Question

Two APs have the same common difference. The difference between their $$100^{th}$$ terms is $$100$$, what is the difference between their $$1000^{th}$$ terms.

Answer

**step1** Understanding Arithmetic Progressions

An arithmetic progression (AP) is a sequence of numbers where each term after the first is found by adding a constant number, called the common difference, to the previous term. For example, in the sequence 2, 5, 8, 11, the common difference is 3.

**step2** Understanding the terms of an AP

If the first term of an AP is "Start", and the common difference is "Difference", then we can describe its terms:
The 1st term is Start.
The 2nd term is Start + Difference.
The 3rd term is Start + Difference + Difference, which is Start + 2 times Difference.
Following this pattern, the $$100^{th}$$ term is Start + 99 times Difference.
Similarly, the $$1000^{th}$$ term is Start + 999 times Difference.

**step3** Comparing two APs with the same common difference

We are considering two different arithmetic progressions. Let's call them AP1 and AP2.
The problem states that they have the same common difference. Let's refer to this common difference as "D".
Let the first term of AP1 be "First_A".
Let the first term of AP2 be "First_B".
Now let's look at the difference between their corresponding terms:
The 1st term of AP1 is First_A.
The 1st term of AP2 is First_B.
The difference between their 1st terms is First_A - First_B.
The 2nd term of AP1 is First_A + D.
The 2nd term of AP2 is First_B + D.
The difference between their 2nd terms is (First_A + D) - (First_B + D).
When we simplify this, the "D" part cancels out: First_A + D - First_B - D = First_A - First_B.
This shows that the difference between the 2nd terms is the same as the difference between the 1st terms.

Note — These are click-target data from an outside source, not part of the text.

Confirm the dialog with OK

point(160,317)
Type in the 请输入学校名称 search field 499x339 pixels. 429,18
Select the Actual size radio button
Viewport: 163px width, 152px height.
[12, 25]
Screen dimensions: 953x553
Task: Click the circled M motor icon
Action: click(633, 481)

**step4** Generalizing the difference between terms

Let's consider any term number, such as the $$100^{th}$$ term or the $$1000^{th}$$ term.
For any term number (let's call it 'N'), the Nth term of AP1 is First_A + (N-1) times D.
And the Nth term of AP2 is First_B + (N-1) times D.
The difference between their Nth terms is:
(First_A + (N-1) times D) - (First_B + (N-1) times D)
Just like with the 2nd terms, the part "(N-1) times D" is present in both terms and gets subtracted from itself, meaning it cancels out.
This leaves us with First_A - First_B.
This means that for any term number (whether it's the 1st, 2nd, $$100^{th}$$, or $$1000^{th}$$ term), the difference between the corresponding terms of two arithmetic progressions with the same common difference is always equal to the difference between their first terms.

**step5** Applying the given information

We are given that the difference between their $$100^{th}$$ terms is $$100$$.
According to our understanding from the previous step, this means:
(100th term of AP1) - (100th term of AP2) = 100.
Since we know that the difference between any corresponding terms is always equal to the difference between their first terms, this tells us:
First_A - First_B = 100.

**step6** Finding the difference between $$1000^{th}$$ terms

We need to find the difference between their $$1000^{th}$$ terms.
Following the same logic from Question1.step4, the difference between the $$1000^{th}$$ terms will also be equal to the difference between their first terms.
So, (1000th term of AP1) - (1000th term of AP2) = First_A - First_B.
Since we found in Question1.step5 that First_A - First_B is $$100$$,
Then the difference between their $$1000^{th}$$ terms is also $$100$$.